___ Data for analysis ___

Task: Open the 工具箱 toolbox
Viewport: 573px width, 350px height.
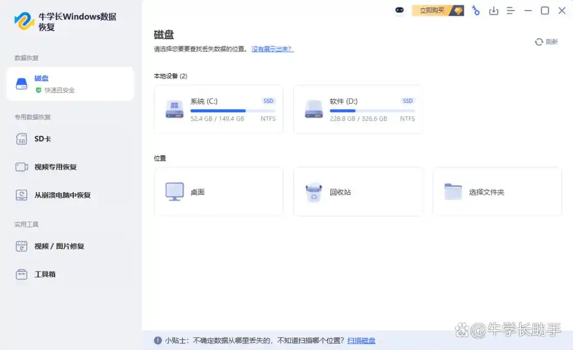Action: click(x=45, y=274)
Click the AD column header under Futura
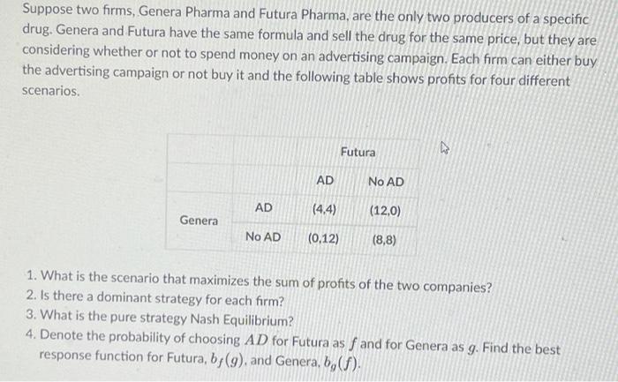This screenshot has height=382, width=618. (325, 181)
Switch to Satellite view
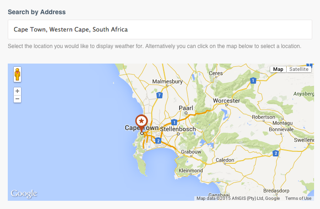This screenshot has width=320, height=209. click(x=299, y=69)
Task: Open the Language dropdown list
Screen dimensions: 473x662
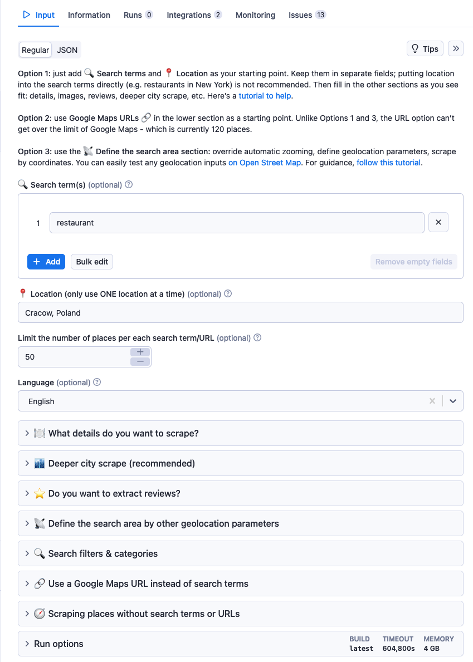Action: point(452,401)

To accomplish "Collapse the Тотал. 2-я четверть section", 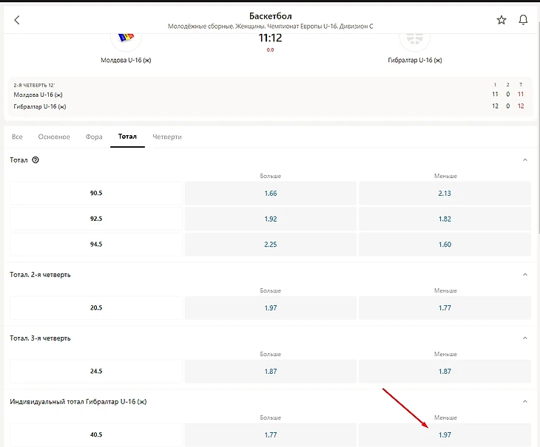I will pos(525,274).
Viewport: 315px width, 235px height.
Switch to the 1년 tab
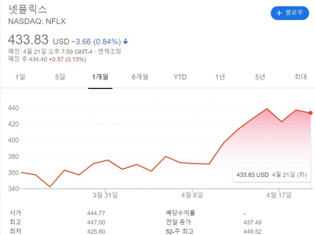pos(220,77)
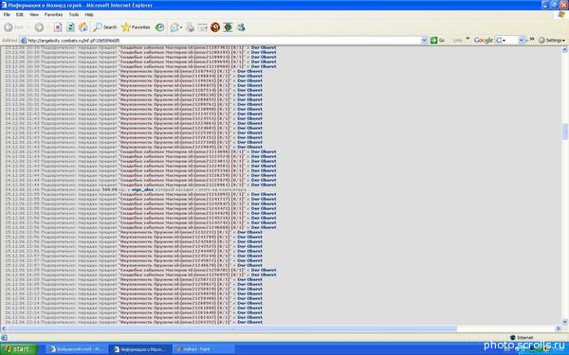
Task: Open the Google toolbar Settings dropdown
Action: (x=552, y=40)
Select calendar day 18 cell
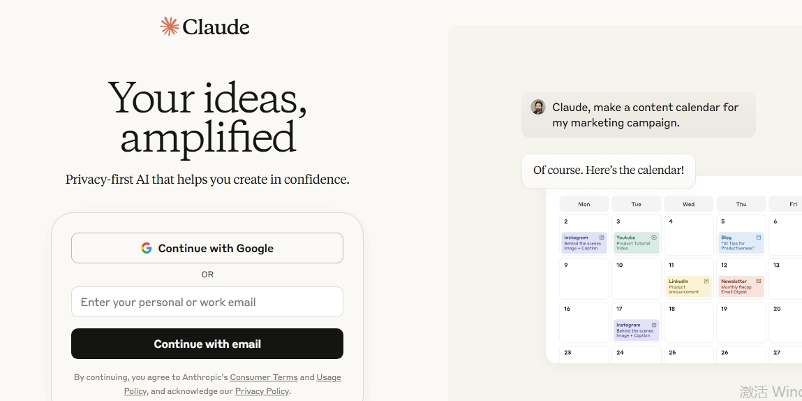Viewport: 802px width, 401px height. [689, 321]
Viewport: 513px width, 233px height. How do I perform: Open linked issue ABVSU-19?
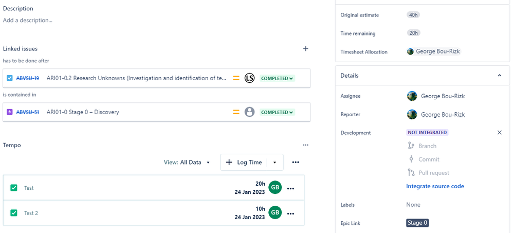coord(28,79)
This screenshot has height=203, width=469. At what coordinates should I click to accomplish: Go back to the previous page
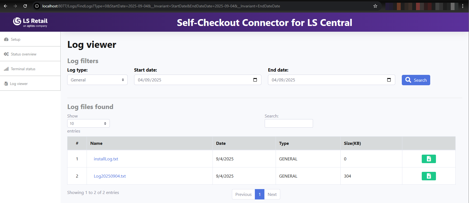click(5, 6)
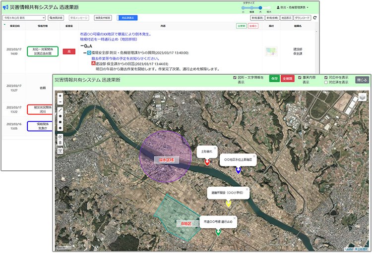Click the map zoom out (−) button

click(x=61, y=102)
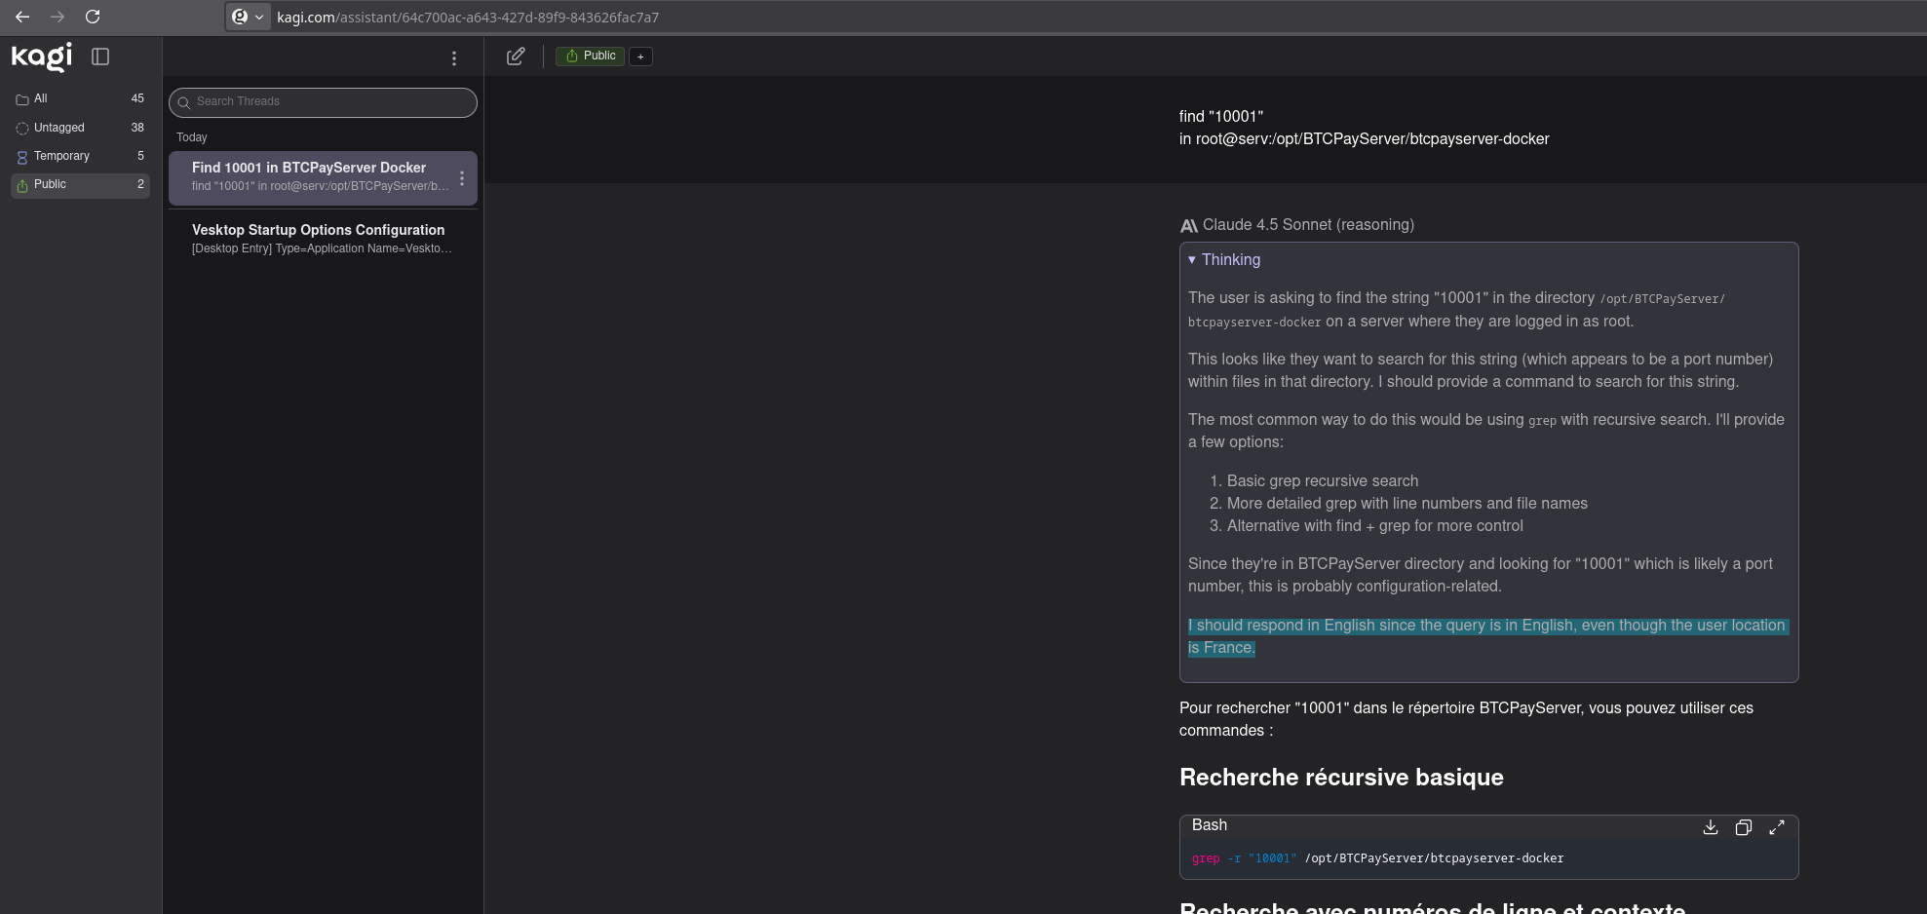Open the browser site identity dropdown

(x=248, y=17)
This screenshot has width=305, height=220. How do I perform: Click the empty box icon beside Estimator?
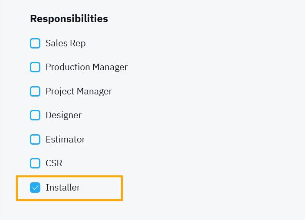pos(35,139)
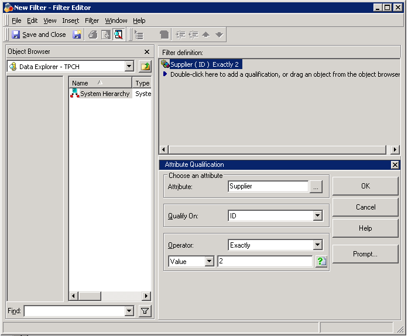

___

■ About this task ■
At the line containing "Viewport: 315px width, 235px height.", start reproducing exactly, and stop after the last line of the listing; include both ends, and leave the pictures out.

■ Output for this exercise ■
Viewport: 315px width, 235px height.
Switch to the 1년 tab
pos(220,77)
Task: Open the Google toolbar Settings dropdown
Action: (x=552, y=40)
Select calendar day 18 cell
Viewport: 802px width, 401px height. [689, 321]
Viewport: 513px width, 233px height. How do I perform: Open linked issue ABVSU-19?
coord(28,79)
This screenshot has height=203, width=469. At what coordinates should I click to accomplish: Go back to the previous page
click(5, 6)
Click the map zoom out (−) button

click(x=61, y=102)
Open the browser site identity dropdown

(x=248, y=17)
This screenshot has width=305, height=220. How do I perform: Click the empty box icon beside Estimator?
pos(35,139)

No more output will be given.